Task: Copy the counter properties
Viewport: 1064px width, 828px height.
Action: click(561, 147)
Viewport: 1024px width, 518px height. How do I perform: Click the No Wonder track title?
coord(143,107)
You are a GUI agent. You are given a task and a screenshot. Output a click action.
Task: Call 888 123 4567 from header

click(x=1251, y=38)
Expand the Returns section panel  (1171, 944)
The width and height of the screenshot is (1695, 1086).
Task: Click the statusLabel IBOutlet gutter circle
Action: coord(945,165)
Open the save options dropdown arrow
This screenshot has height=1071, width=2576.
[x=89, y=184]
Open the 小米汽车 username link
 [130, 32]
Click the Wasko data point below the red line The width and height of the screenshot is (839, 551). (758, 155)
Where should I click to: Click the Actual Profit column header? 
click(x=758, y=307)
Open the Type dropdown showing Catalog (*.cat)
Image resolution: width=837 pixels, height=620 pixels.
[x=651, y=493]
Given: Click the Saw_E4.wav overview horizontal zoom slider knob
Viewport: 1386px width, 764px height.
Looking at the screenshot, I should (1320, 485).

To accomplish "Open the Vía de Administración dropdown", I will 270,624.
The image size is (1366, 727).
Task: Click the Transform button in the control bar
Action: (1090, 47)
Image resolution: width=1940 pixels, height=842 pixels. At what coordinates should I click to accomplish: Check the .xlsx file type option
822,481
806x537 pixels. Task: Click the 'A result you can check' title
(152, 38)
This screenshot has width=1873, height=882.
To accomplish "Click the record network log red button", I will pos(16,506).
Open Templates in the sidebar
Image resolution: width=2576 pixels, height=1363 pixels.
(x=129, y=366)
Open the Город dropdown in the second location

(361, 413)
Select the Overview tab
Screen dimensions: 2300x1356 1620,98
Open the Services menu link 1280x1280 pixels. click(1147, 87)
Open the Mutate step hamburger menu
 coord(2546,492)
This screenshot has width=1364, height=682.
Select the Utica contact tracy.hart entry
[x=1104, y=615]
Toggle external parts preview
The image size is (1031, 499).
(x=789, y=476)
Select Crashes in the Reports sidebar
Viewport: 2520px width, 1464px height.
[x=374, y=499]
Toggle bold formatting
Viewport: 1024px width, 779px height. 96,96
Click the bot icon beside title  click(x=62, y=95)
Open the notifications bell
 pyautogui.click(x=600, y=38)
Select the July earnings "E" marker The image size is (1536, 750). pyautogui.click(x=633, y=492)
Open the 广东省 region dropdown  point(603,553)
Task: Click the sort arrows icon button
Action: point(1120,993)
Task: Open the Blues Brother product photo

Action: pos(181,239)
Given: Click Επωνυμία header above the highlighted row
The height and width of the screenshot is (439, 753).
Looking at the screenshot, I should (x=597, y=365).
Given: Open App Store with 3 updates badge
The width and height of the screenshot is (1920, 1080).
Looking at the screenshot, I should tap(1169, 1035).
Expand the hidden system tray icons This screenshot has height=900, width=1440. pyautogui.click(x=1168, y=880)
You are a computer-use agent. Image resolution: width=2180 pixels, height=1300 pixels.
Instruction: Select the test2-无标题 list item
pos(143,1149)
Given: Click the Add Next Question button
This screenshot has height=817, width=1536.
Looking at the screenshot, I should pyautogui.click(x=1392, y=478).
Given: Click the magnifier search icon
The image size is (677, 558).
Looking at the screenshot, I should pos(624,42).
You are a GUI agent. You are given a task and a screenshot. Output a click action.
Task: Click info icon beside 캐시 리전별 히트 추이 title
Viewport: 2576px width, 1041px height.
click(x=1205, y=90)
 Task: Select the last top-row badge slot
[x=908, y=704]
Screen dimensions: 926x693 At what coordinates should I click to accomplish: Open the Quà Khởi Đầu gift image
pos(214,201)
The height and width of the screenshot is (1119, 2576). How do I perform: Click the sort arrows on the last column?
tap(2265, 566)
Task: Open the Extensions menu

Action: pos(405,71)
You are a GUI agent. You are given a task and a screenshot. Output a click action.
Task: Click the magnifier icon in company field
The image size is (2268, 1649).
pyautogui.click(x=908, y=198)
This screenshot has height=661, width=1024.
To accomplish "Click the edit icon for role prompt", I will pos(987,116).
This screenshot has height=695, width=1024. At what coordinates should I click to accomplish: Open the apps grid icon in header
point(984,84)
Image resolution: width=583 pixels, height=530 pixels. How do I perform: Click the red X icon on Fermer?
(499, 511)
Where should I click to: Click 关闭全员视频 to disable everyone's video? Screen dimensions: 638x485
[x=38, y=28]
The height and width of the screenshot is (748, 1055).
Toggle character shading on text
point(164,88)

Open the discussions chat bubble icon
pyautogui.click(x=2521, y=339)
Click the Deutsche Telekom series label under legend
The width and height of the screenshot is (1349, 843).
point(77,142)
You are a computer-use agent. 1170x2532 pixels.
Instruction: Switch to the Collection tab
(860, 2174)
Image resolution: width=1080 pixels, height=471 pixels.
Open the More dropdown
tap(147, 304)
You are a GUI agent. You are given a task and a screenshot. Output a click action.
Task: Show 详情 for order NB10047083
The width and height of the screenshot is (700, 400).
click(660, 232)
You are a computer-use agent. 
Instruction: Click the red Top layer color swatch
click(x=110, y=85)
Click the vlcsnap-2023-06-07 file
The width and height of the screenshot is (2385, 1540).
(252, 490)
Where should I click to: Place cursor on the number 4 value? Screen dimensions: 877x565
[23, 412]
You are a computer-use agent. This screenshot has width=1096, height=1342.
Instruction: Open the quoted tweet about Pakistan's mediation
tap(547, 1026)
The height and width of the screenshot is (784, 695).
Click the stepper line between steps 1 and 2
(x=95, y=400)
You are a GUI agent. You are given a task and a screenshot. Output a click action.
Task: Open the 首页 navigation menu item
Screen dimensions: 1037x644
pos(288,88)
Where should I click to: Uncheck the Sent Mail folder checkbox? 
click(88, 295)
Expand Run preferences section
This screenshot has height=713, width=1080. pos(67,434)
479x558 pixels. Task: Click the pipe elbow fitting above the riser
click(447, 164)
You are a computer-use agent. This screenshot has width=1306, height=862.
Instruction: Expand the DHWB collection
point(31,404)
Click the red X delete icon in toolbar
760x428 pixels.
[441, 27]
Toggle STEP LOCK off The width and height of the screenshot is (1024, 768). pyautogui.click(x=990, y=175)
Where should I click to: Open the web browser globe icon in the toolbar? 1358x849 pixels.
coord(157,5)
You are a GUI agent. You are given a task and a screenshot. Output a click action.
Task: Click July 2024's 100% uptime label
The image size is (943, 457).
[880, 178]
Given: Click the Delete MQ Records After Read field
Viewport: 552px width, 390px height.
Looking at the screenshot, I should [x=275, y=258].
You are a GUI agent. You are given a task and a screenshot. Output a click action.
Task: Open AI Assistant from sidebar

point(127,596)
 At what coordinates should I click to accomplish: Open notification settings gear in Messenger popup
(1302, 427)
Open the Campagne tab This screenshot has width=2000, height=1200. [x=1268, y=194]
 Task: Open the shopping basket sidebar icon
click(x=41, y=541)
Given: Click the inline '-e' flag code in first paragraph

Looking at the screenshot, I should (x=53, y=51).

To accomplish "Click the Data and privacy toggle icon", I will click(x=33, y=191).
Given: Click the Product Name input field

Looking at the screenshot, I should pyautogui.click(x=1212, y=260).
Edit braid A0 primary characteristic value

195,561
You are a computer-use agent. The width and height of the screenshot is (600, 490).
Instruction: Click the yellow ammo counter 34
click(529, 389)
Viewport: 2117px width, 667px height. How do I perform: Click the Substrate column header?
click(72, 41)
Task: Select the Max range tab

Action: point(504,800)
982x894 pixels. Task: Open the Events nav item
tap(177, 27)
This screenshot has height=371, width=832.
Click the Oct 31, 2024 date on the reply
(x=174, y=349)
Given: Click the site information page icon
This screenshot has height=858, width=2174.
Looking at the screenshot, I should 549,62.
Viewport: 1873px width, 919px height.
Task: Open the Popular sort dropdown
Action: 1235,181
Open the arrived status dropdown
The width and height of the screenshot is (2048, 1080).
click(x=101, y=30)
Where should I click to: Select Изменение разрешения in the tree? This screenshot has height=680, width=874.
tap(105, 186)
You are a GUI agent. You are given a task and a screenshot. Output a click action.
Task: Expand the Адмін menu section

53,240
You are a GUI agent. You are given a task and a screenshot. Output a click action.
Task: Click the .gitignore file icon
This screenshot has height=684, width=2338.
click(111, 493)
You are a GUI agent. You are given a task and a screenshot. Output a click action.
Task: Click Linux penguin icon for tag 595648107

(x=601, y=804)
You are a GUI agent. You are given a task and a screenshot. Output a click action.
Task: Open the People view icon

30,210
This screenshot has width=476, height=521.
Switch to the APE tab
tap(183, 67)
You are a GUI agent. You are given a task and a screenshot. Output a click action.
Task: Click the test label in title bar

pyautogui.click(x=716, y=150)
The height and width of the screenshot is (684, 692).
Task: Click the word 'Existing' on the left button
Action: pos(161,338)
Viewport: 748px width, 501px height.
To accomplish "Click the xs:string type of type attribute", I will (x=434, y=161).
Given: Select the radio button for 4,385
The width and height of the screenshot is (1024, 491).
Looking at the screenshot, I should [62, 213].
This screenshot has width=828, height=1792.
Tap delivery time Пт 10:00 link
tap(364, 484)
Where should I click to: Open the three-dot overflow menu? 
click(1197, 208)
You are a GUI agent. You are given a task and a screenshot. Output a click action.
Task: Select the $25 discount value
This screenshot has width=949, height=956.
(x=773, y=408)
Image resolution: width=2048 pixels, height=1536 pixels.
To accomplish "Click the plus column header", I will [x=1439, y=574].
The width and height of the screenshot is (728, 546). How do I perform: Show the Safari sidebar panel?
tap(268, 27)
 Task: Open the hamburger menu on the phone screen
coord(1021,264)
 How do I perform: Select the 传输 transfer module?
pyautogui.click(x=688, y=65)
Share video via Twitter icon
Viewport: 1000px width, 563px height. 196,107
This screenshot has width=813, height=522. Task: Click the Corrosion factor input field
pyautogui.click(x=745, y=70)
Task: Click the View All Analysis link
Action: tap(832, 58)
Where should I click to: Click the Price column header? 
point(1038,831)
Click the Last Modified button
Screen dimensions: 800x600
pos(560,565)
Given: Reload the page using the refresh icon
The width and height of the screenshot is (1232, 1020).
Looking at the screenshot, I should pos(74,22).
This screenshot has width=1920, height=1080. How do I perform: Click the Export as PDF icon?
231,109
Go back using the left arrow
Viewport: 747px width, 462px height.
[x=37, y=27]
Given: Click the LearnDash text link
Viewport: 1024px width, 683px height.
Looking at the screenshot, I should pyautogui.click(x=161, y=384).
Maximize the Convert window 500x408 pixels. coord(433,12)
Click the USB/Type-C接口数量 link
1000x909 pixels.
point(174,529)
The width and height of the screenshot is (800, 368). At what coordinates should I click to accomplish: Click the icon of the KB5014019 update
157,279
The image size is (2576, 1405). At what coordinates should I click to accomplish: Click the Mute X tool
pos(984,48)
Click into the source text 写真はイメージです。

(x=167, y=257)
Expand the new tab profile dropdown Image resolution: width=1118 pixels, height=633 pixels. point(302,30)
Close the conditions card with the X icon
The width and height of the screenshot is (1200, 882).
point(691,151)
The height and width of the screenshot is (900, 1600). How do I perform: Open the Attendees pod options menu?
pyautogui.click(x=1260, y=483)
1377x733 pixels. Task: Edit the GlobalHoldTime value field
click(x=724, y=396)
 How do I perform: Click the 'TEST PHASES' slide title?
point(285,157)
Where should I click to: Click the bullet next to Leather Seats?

============================================================

Gather every line of the items above that contains the string "video". Treat uppercase and lowercase letters as distinct.

- **TASK OUTPUT**
Where should I click to: Click 关闭全员视频 to disable everyone's video? Screen dimensions: 638x485
Share video via Twitter icon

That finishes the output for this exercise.